Pour la première fois, la pauvreté extrême est passée sous la barre des 10 %. Jamais le monde n’aura affiché autant d’ambitions pour le développement qu’aujourd’hui. Depuis l’adoption des Objectifs de développement durable et la signature de l’accord de Paris sur le climat, fin 2015, la communauté internationale recherche les solutions les plus efficaces pour concrétiser ces objectifs. Dans cette série de cinq billets, je reviendrai sur les mesures prises par le Groupe de la Banque mondiale en la matière et les initiatives qu’il envisage de lancer autour de certains axes clés pour mettre fin à la pauvreté d’ici 2030 : la bonne gouvernance, l’égalité hommes-femmes, le conflit et la fragilité, la création d’emplois ainsi que la prévention du changement climatique et l’adaptation à ses effets.

La situation des filles et des femmes dans le monde en 2016 est meilleure qu’en 2006. Mais ce n’est pas vrai pour tout le monde et certainement pas partout, notamment dans les pays les plus pauvres et les plus fragiles.

Le constat est particulièrement frappant quand on s’intéresse aux opportunités économiques : les inégalités hommes-femmes dans l’accès à l’emploi et aux financements et dans les entreprises sont certes une entrave à l’épanouissement des individus mais elles freinent aussi le développement des économies — alors même que le monde a cruellement besoin de croissance et de nouveaux emplois.

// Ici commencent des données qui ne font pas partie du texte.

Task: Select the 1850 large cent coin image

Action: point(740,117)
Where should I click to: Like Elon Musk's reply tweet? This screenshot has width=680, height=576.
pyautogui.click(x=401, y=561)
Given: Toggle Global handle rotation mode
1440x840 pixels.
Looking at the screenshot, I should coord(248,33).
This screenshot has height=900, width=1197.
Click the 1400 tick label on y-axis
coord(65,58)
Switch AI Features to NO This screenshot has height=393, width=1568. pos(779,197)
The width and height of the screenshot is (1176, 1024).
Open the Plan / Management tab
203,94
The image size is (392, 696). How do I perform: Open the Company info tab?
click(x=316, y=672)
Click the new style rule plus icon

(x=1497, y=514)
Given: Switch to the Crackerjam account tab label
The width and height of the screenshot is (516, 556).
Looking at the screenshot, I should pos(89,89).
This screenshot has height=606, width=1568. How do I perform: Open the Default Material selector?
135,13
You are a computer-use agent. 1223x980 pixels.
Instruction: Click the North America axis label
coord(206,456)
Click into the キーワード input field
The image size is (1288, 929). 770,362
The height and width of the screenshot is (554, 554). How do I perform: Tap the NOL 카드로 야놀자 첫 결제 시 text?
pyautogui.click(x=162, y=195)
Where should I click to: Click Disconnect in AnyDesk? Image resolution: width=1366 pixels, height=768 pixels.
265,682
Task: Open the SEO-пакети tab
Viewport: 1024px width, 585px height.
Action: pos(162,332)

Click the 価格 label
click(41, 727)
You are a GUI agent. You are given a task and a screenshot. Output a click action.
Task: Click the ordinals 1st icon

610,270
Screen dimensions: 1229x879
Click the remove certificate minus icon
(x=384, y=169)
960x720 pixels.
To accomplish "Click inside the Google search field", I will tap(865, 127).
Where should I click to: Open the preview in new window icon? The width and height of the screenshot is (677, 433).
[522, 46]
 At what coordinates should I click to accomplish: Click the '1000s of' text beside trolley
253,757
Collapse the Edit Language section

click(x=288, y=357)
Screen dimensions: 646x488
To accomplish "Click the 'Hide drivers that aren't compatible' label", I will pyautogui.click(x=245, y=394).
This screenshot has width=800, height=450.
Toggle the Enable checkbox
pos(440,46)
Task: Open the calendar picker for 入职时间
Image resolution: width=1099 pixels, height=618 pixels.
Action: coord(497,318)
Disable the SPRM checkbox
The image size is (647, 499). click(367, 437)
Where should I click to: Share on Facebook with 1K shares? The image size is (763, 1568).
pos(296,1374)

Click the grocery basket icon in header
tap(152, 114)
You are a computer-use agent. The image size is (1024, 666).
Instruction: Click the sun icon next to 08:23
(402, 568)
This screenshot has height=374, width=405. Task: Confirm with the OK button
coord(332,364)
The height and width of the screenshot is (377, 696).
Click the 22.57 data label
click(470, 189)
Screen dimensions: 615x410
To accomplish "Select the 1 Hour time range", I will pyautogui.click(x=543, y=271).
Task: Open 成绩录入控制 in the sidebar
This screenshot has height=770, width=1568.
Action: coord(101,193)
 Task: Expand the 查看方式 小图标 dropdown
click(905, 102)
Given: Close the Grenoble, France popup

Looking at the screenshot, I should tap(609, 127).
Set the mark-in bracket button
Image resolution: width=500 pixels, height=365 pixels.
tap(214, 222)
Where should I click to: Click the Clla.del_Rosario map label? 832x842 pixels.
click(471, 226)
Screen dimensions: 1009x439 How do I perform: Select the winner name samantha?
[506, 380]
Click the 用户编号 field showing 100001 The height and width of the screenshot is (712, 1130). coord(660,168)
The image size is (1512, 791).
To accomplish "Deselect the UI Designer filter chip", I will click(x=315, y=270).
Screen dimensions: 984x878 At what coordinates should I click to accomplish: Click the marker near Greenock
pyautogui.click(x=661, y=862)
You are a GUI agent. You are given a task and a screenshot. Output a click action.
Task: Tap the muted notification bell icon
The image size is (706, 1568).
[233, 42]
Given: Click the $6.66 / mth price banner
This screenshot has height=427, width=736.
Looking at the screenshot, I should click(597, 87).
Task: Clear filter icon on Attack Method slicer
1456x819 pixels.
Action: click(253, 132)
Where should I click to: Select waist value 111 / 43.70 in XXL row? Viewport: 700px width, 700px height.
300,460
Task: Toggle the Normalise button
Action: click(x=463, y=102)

Simples ou complexes, les solutions exigent toutes davantage d’investissements pour soutenir la scolarisation et améliorer les taux d’achèvement des études, réduire la mortalité des femmes en couches et offrir à toujours plus de femmes des emplois de qualité et l’accès à des services financiers et des biens.

La nouvelle stratégie du Groupe de la Banque mondiale en matière de genre et d’égalité des sexes (a) fixe des objectifs de progrès ambitieux en s’attachant à des approches et des interventions à l’efficacité éprouvée. Cette stratégie repose sur une masse de données et d’informations probantes, réunies pour l’essentiel depuis ces 15 dernières années, qui pointent vers des mesures politiques spécifiques visant à réduire les inégalités et offrir les mêmes chances à tous.

Premier impératif : s’assurer que les femmes vivent plus longtemps et en meilleure santé et que nettement plus de filles font les études dont elles ont besoin et envie. Or, dans les plus pays les plus démunis, la mortalité maternelle reste à un niveau intolérable, sachant que la plupart des femmes n’ont toujours pas accès à des services essentiels de santé de la reproduction. Malgré des progrès sensibles, on estime par ailleurs que 62 millions de filles dans le monde ne sont pas scolarisées (a), tandis qu’un nombre inacceptable de femmes continuent de mourir en couches ou des suites d’un accouchement.

L’initiative de la Banque mondiale au Sahel, l’une des régions les plus pauvres et fragiles du monde, entend améliorer l’accès des femmes aux services de santé génésique et maternelle et renforcer également les investissements en faveur de l’éducation des filles : 2,5 milliards de dollars seront décaissés en cinq ans pour profiter directement aux adolescentes qui, souvent, ont du mal à opérer la transition entre l’école et l’emploi.

Deuxième axe d’intervention : la réduction des écarts dans les opportunités économiques. À l’échelle de la planète, la part des femmes dans la population active stagne, voire régresse légèrement. Les femmes ont toujours deux fois moins de chance que les hommes d’obtenir un emploi salarié à plein temps. Et leur salaire reste un tiers inférieur à celui des hommes, du fait notamment d’une ségrégation professionnelle entre les sexes.                                                                        

L’Initiative pour les adolescentes (a) a testé et évalué des interventions novatrices de formation pour créer des entreprises, acquérir des compétences techniques et professionnelles très recherchées ou mieux assumer le quotidien. Au Libéria, elle a ainsi formé près de 2 500 jeunes femmes en mettant l’accent sur les services de placement professionnel et de suivi, faisant grimper leur taux d’emploi et leur niveau de gains de respectivement 47 et 80 %.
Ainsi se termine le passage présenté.